::: SOURCE INFORMATION

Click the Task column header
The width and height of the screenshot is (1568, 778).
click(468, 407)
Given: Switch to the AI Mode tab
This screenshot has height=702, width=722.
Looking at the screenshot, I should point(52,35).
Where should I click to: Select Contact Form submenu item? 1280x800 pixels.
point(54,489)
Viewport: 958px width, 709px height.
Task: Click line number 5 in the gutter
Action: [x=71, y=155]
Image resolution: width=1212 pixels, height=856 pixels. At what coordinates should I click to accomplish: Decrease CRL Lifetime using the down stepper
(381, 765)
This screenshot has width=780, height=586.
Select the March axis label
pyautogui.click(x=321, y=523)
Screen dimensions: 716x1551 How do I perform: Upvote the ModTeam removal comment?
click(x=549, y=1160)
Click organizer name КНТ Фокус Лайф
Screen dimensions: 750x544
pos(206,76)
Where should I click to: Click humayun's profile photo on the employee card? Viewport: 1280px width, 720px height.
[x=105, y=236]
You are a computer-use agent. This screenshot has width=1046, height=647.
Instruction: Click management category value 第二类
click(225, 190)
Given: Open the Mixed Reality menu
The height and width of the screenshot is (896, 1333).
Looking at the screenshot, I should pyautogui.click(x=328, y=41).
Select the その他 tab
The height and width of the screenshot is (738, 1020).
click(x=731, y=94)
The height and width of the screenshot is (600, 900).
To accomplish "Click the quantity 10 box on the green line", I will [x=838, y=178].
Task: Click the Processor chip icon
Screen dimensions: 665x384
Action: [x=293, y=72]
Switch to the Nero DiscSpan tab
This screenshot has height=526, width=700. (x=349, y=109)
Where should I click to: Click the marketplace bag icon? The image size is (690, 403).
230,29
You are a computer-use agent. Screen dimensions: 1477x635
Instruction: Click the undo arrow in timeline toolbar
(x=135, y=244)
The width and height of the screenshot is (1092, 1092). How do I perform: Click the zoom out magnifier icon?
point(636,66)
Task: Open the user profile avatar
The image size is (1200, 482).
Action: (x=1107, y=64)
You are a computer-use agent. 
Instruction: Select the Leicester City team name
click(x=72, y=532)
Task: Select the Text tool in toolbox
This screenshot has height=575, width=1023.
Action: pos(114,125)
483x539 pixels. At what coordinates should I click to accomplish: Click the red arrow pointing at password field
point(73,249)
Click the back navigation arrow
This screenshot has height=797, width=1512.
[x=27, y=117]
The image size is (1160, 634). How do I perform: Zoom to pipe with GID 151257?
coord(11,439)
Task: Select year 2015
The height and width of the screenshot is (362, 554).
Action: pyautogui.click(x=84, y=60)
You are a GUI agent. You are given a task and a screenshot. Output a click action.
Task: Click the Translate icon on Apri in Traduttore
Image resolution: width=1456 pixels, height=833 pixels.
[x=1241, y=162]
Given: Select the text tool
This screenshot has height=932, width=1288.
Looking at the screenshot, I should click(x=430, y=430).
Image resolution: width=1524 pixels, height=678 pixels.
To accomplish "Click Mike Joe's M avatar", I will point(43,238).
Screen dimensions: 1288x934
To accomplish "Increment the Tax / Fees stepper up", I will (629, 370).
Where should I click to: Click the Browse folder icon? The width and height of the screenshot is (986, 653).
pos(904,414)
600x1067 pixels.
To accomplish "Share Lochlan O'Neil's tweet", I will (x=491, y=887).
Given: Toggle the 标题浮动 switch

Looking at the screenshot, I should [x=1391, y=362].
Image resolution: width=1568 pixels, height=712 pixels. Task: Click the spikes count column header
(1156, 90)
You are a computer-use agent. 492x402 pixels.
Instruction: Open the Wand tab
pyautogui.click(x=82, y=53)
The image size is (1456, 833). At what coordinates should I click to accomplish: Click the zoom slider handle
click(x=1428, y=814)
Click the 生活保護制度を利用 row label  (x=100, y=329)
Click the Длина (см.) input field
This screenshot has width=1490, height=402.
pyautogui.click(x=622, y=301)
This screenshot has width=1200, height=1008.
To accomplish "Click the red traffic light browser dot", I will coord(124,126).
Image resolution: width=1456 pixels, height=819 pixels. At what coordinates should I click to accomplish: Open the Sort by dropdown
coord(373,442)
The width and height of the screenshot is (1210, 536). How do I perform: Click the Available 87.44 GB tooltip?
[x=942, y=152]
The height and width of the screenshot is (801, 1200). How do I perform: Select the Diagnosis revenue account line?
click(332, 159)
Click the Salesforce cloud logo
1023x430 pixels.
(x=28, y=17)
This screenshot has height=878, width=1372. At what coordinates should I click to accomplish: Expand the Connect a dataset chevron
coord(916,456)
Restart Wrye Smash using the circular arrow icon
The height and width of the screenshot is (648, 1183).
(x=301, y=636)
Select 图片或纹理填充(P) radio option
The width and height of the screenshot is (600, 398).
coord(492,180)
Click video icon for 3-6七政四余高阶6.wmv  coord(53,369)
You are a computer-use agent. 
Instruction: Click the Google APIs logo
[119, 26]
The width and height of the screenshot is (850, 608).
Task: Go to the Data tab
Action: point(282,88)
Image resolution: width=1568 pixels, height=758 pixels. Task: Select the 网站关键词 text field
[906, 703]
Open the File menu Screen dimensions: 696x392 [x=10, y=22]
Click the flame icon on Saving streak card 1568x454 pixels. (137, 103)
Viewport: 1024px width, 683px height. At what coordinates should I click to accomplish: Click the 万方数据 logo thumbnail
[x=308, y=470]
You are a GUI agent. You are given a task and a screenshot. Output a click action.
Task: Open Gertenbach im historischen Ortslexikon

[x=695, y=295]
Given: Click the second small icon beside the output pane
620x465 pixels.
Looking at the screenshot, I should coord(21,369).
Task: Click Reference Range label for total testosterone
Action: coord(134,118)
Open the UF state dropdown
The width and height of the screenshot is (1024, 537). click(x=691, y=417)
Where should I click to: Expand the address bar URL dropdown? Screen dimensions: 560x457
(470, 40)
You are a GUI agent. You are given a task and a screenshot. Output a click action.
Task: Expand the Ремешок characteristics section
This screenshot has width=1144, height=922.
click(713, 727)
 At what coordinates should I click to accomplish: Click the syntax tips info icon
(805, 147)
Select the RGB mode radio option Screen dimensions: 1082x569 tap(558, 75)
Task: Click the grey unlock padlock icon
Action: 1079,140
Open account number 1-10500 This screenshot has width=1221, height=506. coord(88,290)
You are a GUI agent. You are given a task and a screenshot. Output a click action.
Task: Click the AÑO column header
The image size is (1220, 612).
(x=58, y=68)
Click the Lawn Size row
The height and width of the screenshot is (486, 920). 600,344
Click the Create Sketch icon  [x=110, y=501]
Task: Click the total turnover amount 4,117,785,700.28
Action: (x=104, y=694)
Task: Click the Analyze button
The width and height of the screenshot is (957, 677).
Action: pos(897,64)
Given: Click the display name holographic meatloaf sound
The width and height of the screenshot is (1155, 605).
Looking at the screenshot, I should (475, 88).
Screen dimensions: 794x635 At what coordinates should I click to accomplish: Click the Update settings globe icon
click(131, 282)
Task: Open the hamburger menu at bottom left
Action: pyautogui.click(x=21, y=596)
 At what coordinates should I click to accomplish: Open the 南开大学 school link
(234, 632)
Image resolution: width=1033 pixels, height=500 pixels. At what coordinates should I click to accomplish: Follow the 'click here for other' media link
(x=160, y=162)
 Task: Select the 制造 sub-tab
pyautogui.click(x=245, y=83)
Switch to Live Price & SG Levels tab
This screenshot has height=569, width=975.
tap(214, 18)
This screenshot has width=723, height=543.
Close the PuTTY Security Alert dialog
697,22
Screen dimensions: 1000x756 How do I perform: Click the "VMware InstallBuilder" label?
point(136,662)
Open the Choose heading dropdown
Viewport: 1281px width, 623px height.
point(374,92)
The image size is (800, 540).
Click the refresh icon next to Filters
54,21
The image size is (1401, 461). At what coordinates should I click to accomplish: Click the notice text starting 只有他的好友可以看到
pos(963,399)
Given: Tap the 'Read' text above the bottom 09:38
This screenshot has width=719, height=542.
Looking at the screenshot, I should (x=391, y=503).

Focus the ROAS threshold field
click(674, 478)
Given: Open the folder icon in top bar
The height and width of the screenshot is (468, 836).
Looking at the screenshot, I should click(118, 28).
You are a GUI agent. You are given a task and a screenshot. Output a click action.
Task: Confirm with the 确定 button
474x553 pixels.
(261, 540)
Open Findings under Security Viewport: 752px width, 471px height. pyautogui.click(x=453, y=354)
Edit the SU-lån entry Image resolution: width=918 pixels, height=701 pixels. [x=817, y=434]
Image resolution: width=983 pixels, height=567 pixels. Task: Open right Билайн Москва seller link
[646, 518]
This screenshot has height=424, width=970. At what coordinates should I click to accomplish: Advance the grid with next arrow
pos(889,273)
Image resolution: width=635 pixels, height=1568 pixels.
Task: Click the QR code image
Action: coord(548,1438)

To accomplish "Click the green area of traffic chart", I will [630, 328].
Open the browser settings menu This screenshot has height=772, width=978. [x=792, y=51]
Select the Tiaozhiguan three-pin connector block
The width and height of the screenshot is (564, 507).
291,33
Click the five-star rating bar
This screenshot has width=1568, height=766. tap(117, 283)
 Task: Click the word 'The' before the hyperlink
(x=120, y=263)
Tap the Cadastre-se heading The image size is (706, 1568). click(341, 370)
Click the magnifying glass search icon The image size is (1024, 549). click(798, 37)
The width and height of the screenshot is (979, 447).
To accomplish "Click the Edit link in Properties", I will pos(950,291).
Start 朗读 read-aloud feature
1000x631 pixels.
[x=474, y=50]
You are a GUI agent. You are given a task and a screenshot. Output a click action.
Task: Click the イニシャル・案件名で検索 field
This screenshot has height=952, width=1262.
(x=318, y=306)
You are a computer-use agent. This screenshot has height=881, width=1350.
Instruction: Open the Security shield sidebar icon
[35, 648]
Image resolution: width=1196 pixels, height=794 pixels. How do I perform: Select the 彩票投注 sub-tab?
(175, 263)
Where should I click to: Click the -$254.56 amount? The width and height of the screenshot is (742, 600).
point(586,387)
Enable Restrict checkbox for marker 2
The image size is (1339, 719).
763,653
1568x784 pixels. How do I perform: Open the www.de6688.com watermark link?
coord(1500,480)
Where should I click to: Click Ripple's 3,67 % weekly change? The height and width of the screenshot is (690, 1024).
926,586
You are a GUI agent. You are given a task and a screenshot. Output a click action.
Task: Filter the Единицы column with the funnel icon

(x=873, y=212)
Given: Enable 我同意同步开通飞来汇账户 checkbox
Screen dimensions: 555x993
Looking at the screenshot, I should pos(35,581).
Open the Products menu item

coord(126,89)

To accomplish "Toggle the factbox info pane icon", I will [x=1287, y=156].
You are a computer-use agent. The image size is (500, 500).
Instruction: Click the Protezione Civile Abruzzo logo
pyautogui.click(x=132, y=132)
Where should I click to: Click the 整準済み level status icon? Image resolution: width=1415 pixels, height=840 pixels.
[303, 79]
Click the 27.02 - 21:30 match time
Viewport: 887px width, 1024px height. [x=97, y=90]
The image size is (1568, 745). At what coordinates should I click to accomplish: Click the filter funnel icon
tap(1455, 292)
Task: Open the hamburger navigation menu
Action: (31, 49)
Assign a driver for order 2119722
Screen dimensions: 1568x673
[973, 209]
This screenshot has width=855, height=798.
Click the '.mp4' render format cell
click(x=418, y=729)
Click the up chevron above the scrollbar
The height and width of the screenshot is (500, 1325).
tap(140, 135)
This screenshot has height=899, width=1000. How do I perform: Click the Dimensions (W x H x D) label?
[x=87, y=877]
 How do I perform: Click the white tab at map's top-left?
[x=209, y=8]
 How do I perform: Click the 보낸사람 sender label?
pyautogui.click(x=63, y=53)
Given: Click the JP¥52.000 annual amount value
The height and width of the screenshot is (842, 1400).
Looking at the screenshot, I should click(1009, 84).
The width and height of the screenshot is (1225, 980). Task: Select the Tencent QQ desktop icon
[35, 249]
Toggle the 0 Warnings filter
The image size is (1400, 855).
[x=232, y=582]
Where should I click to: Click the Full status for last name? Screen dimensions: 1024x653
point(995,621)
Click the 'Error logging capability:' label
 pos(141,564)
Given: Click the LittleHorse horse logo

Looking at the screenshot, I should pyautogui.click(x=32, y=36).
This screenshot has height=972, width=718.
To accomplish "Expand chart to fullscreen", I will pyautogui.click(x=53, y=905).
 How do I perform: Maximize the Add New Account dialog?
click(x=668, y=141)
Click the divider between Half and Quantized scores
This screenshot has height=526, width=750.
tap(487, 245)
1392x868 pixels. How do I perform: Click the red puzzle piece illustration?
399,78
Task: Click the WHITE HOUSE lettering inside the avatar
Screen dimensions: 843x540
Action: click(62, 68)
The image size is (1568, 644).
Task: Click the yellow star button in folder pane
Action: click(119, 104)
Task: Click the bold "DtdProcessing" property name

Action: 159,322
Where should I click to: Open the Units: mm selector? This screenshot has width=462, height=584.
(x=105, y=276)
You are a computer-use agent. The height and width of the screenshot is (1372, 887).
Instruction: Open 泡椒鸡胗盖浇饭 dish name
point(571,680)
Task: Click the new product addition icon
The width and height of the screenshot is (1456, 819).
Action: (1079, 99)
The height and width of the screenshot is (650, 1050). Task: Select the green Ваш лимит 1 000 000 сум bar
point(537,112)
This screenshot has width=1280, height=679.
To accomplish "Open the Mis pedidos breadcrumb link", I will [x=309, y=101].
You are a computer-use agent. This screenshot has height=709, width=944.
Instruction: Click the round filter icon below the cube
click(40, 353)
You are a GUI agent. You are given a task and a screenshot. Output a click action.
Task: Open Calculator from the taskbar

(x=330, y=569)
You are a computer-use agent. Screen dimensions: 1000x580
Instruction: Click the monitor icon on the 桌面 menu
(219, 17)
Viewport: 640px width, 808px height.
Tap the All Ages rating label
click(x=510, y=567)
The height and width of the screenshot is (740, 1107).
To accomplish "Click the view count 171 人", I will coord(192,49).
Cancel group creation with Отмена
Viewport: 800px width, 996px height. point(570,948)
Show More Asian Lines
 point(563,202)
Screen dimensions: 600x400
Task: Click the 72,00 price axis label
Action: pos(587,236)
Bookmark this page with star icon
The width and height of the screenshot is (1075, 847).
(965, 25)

::::::

> [DIRECTIONS]: Could you transcribe the entries above word for word, from the line with "Instruction: Click management" down to the line with "You are a computer-use agent. Screen dimensions: 1477x635", keeping both?

> [RESULT FOR THIS EXERCISE]:
Instruction: Click management category value 第二类
click(225, 190)
Given: Open the Mixed Reality menu
The height and width of the screenshot is (896, 1333).
Looking at the screenshot, I should pyautogui.click(x=328, y=41).
Select the その他 tab
The height and width of the screenshot is (738, 1020).
click(x=731, y=94)
The height and width of the screenshot is (600, 900).
To accomplish "Click the quantity 10 box on the green line", I will [x=838, y=178].
Task: Click the Processor chip icon
Screen dimensions: 665x384
Action: [x=293, y=72]
Switch to the Nero DiscSpan tab
This screenshot has height=526, width=700. (x=349, y=109)
Where should I click to: Click the marketplace bag icon? The image size is (690, 403).
230,29
You are a computer-use agent. Screen dimensions: 1477x635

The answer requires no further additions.